WHAT YOU ARE ASKED TO DO: Find the word "folder" in the records and copy every line where it occurs.

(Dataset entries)
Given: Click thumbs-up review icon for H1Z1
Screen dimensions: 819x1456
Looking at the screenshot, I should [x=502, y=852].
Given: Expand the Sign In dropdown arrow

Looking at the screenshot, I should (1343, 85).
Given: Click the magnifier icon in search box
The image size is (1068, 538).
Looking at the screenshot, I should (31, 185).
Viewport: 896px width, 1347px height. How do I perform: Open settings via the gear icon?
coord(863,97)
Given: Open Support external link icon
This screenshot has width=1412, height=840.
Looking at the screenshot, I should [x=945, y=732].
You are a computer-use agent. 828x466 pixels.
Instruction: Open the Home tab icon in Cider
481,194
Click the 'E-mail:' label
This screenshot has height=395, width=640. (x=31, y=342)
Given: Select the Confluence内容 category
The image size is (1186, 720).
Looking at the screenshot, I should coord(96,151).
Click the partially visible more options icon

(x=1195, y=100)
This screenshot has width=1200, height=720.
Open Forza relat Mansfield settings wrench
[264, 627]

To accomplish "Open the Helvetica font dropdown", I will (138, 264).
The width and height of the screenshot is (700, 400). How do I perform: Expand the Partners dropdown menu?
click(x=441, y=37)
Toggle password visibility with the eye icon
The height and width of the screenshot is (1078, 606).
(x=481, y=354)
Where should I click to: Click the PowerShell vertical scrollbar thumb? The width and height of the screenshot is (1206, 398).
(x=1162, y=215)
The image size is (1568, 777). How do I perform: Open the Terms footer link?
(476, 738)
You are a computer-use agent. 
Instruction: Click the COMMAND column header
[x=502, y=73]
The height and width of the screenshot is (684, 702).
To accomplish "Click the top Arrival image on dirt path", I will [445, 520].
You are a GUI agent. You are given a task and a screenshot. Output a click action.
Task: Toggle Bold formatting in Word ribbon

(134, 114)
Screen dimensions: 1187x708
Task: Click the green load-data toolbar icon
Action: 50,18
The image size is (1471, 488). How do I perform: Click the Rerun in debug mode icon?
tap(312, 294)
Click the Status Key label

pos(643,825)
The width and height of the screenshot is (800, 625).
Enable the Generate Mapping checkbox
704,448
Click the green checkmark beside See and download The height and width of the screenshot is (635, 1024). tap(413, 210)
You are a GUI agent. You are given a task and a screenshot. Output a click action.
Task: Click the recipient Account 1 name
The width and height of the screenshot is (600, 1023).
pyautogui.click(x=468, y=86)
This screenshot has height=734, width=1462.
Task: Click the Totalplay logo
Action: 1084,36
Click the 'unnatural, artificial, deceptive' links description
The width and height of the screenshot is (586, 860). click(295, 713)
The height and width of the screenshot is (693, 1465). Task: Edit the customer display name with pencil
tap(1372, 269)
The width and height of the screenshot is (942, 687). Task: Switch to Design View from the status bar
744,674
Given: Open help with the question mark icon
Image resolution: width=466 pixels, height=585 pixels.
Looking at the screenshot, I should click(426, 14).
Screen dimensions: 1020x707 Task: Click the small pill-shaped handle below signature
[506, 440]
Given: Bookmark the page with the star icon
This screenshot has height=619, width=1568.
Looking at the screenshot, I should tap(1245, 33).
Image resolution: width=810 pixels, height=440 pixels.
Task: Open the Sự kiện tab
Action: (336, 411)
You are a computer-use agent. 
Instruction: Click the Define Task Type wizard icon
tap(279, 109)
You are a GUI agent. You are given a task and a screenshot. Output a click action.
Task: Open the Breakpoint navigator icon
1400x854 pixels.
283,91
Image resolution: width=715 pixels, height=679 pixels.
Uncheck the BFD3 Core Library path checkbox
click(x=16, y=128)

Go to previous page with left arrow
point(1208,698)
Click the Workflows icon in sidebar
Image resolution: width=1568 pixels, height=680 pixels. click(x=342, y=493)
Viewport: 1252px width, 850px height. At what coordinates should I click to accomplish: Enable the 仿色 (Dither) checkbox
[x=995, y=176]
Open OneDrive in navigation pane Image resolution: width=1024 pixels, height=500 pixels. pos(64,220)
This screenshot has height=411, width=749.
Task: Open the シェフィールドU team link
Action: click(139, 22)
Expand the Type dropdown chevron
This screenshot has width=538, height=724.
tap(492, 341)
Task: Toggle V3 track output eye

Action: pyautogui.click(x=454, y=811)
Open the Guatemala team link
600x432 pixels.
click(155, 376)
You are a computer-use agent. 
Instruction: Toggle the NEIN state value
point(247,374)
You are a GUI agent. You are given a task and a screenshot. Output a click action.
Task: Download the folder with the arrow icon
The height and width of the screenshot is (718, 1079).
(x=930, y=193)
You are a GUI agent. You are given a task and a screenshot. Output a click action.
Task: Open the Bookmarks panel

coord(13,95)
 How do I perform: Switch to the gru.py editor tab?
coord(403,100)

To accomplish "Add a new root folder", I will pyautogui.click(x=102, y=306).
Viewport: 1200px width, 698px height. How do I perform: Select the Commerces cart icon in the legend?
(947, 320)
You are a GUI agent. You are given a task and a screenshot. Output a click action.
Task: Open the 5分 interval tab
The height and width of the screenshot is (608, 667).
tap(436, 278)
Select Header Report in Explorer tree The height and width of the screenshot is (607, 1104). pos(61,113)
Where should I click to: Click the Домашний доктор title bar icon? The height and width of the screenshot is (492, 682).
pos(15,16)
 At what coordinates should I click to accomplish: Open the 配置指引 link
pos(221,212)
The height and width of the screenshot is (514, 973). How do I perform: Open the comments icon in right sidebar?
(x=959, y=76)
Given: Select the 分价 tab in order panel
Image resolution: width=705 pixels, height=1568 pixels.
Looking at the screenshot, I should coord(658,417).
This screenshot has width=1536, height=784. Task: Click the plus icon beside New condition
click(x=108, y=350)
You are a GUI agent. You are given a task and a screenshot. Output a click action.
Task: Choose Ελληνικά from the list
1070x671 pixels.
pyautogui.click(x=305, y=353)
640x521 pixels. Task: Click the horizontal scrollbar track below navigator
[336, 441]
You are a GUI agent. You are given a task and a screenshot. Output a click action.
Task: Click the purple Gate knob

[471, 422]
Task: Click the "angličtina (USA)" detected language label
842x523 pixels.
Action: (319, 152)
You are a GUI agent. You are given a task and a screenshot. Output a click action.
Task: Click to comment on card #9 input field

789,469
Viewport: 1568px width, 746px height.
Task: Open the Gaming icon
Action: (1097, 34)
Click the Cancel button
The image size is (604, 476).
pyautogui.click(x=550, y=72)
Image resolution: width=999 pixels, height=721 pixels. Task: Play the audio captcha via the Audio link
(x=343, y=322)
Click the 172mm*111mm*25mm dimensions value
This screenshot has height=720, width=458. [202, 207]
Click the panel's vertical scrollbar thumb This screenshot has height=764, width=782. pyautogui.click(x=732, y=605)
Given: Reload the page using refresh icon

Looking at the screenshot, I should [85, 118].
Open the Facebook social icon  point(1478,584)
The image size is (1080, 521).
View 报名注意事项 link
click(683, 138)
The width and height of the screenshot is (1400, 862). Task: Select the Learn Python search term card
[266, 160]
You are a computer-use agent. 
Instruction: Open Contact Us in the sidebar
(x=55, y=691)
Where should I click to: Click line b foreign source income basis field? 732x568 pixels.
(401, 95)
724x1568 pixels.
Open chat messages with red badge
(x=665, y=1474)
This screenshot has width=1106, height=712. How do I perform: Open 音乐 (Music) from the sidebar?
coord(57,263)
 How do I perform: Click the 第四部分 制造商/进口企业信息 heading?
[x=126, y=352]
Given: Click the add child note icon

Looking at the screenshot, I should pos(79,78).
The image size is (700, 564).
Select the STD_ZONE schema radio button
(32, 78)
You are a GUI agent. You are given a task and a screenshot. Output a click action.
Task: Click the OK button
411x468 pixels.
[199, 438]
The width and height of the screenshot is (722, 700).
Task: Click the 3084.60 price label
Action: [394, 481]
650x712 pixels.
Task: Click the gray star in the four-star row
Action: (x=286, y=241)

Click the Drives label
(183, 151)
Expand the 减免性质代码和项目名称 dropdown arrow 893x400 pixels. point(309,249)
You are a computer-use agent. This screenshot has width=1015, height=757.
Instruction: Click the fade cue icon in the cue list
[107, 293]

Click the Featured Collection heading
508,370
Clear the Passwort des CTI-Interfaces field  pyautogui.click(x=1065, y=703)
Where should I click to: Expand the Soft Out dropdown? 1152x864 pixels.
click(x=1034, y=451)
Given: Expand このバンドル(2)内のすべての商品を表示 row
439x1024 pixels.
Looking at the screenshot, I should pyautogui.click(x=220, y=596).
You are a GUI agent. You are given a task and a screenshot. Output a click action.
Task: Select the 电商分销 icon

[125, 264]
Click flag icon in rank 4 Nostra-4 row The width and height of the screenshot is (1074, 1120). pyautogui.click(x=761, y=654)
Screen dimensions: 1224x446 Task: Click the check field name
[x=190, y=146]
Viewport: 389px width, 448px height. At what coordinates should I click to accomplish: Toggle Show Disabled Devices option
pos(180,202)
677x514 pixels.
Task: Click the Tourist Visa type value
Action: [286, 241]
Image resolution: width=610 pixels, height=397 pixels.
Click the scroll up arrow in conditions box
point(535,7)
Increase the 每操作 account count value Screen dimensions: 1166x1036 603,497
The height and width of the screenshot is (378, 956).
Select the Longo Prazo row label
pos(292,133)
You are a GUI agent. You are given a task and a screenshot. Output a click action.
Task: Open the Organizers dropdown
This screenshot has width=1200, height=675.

RESULT OF THE TASK:
Task: Download the folder with the arrow icon
To accomplish "Add a new root folder", I will pyautogui.click(x=102, y=306).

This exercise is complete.